If this is the case, TrickBot decrypts its strings in order to use the WSReset UAC Bypass, such as the registry path and the command to execute. Next, the trojan uses “reg.exe” in order to add the relevant keys that allows it to utilize the WSReset UAC Bypass, he said.

The final step in the new bypass feature is to execute WSReset.exe, “which will cause TrickBot to run with elevated privileges without a UAC prompt,” Osipov explained.

“TrickBot does that using ‘ShellExecuteExW’ API,” he wrote. “This final executable allows TrickBot to deliver its payload onto workstations and other endpoints.”

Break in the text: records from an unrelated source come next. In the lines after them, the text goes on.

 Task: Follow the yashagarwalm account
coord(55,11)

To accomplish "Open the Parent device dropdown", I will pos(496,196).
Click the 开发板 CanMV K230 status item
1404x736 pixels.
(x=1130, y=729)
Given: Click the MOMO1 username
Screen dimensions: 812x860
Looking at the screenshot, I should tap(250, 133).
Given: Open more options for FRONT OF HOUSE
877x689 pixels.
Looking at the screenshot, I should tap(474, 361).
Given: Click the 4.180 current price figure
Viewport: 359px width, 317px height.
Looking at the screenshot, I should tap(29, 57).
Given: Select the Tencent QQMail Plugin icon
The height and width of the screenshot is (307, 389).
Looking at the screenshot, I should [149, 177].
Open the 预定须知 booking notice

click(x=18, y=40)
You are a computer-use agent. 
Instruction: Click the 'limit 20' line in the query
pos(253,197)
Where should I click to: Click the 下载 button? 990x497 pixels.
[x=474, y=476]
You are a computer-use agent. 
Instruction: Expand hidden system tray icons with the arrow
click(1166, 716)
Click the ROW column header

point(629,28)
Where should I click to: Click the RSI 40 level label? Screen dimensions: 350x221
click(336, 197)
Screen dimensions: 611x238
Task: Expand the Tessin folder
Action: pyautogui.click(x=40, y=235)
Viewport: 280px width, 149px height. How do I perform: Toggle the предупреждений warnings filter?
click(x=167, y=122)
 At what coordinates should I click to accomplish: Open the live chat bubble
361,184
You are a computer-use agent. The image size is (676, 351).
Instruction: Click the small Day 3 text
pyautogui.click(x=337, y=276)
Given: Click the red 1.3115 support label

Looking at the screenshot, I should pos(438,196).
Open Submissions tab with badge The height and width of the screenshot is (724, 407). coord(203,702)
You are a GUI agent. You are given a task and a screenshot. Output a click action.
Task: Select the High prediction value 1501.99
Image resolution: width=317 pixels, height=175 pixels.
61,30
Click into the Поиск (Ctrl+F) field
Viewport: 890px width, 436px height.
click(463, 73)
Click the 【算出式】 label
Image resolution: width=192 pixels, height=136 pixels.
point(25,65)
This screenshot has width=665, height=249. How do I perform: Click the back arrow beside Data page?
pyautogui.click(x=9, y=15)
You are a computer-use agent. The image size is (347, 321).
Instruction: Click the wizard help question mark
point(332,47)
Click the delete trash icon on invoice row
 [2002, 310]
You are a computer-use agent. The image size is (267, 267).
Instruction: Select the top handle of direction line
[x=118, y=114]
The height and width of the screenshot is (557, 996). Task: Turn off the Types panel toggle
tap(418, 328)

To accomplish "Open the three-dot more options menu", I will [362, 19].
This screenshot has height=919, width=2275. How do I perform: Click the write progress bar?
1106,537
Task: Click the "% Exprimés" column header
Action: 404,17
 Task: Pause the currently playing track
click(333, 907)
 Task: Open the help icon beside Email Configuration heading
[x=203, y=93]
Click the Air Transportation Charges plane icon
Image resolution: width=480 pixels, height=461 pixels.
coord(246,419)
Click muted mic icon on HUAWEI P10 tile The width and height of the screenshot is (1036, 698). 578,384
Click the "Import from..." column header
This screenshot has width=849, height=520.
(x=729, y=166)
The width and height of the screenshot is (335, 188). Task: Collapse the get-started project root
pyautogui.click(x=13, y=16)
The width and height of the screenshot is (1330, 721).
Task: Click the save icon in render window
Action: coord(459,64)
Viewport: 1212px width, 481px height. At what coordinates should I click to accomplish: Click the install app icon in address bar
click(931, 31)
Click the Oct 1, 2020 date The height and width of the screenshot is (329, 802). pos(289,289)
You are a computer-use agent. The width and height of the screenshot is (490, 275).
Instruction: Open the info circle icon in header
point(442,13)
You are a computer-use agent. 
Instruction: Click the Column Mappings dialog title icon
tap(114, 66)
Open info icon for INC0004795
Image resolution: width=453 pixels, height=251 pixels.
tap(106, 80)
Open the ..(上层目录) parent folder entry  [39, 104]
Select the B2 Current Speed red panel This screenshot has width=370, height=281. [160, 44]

TrickBot was developed in 2016 as a banking malware to succeed the Dyre banking trojan; but since then, it has developed into an all-purpose, module-based crimeware solution targeted specifically to corporations. In the several years it’s been active, its creators have demonstration remarkably rapid evolution to find new, inventive and elusive ways to deliver malicious payloads.

In 2019 alone, various versions of TrickBot appeared that steadily added new tricks to the trojan’s arsenal appeared, including a feature that goes after remote desktop credentials and an update to its password grabber to target data from OpenSSH and OpenVPN applications.

Researchers last year also found evidence that the crimeware organization behind TrickBot forged an unprecedented union with North Korean APT group Lazarus through an all-in-one attack framework developed by TrickBot called Anchor Project.

2020 seems poised to show another flurry of activity from TrickBot’s criminal minds. Prior to the latest report, a team from SentinelLabs revealed mere days into the new year that a stealthy backdoor dubbed “PowerTrick” already had been added to TrickBot.